Working data:
= Beginning of Section =
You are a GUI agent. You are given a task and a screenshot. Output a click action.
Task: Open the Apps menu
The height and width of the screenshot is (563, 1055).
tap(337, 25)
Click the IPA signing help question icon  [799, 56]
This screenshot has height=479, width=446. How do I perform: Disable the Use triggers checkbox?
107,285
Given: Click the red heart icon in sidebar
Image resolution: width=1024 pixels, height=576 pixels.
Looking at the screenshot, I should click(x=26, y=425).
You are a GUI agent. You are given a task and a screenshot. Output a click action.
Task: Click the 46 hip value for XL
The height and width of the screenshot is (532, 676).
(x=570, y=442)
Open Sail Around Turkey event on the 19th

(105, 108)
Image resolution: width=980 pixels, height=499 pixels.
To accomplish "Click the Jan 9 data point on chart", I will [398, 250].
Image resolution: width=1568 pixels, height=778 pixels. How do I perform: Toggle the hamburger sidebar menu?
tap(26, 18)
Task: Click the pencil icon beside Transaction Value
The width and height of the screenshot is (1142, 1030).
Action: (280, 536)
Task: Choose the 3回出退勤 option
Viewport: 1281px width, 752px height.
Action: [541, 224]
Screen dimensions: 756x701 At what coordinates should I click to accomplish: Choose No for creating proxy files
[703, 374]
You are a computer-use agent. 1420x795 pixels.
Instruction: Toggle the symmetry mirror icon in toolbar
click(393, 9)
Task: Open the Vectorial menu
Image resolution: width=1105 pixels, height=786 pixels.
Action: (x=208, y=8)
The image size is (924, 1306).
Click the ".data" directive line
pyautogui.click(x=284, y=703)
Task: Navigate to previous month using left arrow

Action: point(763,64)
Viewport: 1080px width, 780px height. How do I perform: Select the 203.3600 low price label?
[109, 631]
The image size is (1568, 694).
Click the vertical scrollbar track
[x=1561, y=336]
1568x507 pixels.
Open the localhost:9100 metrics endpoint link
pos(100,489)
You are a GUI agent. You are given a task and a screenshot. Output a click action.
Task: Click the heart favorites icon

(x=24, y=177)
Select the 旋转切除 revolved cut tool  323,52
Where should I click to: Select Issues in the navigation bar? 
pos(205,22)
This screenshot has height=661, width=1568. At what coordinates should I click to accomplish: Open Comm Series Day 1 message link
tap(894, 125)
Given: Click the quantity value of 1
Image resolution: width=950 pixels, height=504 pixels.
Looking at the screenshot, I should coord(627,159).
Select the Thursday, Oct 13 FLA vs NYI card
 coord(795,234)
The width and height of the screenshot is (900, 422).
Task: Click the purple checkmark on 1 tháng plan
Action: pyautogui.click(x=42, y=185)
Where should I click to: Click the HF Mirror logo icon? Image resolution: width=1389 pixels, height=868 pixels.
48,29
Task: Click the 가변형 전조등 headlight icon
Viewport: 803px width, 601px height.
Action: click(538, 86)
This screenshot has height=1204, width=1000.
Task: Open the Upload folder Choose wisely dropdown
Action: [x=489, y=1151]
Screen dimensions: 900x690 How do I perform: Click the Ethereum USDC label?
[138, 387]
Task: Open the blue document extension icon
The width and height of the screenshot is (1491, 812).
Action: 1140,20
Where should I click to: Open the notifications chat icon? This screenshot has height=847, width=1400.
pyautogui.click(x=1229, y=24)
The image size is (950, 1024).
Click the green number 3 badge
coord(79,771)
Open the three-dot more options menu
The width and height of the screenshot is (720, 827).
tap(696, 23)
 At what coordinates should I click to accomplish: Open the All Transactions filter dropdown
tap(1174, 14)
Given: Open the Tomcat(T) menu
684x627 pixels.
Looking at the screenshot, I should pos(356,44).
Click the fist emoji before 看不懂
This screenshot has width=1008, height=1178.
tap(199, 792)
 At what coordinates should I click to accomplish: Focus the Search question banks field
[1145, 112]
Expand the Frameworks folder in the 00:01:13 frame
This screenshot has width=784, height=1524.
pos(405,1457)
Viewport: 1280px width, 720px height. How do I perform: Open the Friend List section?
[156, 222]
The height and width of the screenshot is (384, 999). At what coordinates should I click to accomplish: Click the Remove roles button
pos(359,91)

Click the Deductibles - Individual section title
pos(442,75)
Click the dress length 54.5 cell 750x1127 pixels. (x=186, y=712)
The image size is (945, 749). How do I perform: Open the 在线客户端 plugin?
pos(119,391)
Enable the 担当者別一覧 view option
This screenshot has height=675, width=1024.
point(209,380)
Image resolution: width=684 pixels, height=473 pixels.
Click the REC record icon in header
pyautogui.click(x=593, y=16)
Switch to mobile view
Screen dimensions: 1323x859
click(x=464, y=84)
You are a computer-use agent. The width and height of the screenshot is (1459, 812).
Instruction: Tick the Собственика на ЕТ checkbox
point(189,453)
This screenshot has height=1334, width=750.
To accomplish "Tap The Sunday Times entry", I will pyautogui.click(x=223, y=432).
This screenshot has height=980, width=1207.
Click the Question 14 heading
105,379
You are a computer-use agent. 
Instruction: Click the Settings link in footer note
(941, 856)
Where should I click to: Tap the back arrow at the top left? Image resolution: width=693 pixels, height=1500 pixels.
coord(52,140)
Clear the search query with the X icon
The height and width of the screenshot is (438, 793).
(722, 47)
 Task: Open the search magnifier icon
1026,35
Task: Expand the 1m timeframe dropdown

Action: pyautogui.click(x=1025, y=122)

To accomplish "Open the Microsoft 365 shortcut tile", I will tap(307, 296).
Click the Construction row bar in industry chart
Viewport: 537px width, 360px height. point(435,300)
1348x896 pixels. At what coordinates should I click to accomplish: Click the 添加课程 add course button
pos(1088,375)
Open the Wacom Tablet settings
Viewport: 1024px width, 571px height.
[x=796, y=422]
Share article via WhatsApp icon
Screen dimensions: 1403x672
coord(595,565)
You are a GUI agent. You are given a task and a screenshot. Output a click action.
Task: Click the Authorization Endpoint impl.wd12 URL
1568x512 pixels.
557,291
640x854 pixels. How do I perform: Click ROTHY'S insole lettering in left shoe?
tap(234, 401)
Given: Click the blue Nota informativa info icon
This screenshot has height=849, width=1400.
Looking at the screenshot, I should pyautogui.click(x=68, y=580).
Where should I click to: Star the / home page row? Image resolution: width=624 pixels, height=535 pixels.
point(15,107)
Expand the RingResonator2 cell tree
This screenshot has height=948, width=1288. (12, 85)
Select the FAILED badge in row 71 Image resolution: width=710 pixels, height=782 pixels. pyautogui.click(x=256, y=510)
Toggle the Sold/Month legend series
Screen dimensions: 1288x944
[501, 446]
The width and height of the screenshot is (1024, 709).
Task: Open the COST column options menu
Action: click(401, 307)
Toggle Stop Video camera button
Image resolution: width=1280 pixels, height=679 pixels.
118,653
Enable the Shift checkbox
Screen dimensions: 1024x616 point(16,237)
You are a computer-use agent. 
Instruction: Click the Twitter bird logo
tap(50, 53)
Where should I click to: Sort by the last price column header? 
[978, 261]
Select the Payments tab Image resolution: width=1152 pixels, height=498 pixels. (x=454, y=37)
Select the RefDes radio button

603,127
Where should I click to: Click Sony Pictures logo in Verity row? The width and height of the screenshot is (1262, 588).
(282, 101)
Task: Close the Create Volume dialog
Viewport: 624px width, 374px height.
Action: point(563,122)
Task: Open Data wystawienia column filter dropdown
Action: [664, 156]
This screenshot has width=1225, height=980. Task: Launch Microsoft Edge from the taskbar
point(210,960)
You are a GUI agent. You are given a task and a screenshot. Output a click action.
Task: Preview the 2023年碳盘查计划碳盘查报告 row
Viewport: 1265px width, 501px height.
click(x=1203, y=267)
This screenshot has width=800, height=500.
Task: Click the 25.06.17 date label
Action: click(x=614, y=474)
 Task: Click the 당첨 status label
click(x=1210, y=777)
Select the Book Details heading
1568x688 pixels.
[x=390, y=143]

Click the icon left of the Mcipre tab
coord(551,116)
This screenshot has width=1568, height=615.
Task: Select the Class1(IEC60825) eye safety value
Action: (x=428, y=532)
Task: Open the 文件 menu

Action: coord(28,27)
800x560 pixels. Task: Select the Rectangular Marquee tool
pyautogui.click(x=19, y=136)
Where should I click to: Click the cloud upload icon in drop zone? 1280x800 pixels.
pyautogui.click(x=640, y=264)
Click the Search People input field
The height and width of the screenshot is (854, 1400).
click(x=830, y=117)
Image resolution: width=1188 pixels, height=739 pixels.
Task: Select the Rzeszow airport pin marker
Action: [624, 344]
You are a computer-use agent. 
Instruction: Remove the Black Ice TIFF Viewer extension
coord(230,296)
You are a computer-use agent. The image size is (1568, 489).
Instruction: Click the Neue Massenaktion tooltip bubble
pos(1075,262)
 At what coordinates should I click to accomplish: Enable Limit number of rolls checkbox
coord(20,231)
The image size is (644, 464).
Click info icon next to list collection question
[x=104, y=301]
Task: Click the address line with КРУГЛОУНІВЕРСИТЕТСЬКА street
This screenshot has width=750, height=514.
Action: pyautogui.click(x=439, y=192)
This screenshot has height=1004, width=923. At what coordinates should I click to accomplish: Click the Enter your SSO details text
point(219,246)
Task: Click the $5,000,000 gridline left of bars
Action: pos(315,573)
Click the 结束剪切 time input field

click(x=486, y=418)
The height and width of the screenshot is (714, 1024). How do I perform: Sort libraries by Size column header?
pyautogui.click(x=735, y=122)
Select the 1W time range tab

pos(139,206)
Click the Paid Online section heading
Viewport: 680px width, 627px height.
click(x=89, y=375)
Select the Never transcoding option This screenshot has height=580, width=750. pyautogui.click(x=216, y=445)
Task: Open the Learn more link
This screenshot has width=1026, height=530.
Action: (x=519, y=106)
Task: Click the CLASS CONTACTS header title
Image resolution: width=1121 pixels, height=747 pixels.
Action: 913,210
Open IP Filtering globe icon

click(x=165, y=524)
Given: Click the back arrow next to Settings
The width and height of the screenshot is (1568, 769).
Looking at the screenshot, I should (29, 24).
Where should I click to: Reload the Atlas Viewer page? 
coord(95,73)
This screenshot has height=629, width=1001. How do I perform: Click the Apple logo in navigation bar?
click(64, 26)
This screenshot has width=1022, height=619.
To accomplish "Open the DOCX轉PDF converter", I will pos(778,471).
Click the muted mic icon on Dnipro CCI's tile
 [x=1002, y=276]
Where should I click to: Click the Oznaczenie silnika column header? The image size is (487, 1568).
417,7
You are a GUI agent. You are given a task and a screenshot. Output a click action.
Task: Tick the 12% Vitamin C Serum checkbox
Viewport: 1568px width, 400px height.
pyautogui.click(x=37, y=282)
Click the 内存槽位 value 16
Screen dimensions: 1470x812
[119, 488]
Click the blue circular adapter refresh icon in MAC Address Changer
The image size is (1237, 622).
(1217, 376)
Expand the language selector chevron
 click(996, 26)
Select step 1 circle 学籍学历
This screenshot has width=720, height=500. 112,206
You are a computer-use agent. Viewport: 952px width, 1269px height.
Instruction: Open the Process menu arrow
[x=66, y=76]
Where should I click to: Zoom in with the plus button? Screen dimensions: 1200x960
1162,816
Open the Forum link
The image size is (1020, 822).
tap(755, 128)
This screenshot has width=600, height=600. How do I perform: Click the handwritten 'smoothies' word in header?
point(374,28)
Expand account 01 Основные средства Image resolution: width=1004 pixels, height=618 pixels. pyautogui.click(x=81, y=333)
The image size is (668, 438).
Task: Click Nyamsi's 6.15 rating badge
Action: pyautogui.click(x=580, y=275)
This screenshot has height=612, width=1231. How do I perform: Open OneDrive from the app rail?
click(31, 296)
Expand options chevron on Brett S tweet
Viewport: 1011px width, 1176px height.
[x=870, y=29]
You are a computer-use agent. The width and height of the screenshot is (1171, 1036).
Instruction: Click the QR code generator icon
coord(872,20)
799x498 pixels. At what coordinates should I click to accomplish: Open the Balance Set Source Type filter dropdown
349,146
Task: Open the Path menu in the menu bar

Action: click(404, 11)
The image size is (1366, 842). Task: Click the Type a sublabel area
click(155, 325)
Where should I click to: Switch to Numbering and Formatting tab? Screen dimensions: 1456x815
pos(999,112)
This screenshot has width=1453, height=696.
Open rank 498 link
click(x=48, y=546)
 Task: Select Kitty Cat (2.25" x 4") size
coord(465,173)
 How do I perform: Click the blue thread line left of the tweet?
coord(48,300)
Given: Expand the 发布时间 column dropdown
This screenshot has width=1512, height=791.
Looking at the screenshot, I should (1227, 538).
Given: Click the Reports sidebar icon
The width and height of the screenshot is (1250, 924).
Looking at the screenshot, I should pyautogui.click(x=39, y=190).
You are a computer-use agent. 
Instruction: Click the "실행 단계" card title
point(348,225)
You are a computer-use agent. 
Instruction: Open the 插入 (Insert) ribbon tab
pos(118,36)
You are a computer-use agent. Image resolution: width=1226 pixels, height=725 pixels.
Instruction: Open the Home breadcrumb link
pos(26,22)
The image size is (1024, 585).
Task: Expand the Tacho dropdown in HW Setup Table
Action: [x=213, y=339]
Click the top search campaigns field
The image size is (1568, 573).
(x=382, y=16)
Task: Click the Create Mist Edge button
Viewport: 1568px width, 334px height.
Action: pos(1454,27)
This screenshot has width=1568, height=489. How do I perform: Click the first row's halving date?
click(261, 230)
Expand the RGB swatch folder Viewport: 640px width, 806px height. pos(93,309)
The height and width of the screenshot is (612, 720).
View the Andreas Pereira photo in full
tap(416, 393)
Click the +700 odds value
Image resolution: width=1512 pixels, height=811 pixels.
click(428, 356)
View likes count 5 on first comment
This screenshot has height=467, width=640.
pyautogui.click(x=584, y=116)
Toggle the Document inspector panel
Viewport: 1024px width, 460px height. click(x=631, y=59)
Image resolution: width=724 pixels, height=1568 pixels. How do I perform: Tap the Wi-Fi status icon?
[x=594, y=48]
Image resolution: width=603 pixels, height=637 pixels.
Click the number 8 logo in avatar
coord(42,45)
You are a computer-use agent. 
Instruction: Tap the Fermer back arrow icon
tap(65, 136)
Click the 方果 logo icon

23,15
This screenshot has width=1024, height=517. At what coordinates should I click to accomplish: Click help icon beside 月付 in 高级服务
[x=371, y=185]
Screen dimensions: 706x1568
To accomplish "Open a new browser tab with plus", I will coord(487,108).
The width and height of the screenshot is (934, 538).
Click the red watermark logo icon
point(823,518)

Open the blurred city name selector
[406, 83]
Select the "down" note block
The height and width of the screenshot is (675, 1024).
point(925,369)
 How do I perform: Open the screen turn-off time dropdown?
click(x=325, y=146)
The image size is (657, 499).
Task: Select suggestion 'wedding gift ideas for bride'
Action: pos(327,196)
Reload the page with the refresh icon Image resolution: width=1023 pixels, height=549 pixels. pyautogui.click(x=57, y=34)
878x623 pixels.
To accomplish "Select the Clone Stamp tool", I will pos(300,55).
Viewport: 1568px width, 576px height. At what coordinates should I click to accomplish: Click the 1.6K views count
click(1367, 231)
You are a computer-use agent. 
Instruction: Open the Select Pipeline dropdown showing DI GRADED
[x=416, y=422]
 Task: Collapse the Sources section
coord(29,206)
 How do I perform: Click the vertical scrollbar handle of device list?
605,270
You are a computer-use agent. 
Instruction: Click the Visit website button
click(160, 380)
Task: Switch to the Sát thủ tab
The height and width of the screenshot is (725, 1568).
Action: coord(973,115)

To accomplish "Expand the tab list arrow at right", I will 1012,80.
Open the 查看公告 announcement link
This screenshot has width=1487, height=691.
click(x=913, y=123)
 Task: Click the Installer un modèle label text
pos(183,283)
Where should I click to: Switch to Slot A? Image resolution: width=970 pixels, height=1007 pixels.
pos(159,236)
= End of Section =
What you need to do: Copy each line of the records that has "Create" in it.

Written solution:
Task: Close the Create Volume dialog
Task: Click the Create Mist Edge button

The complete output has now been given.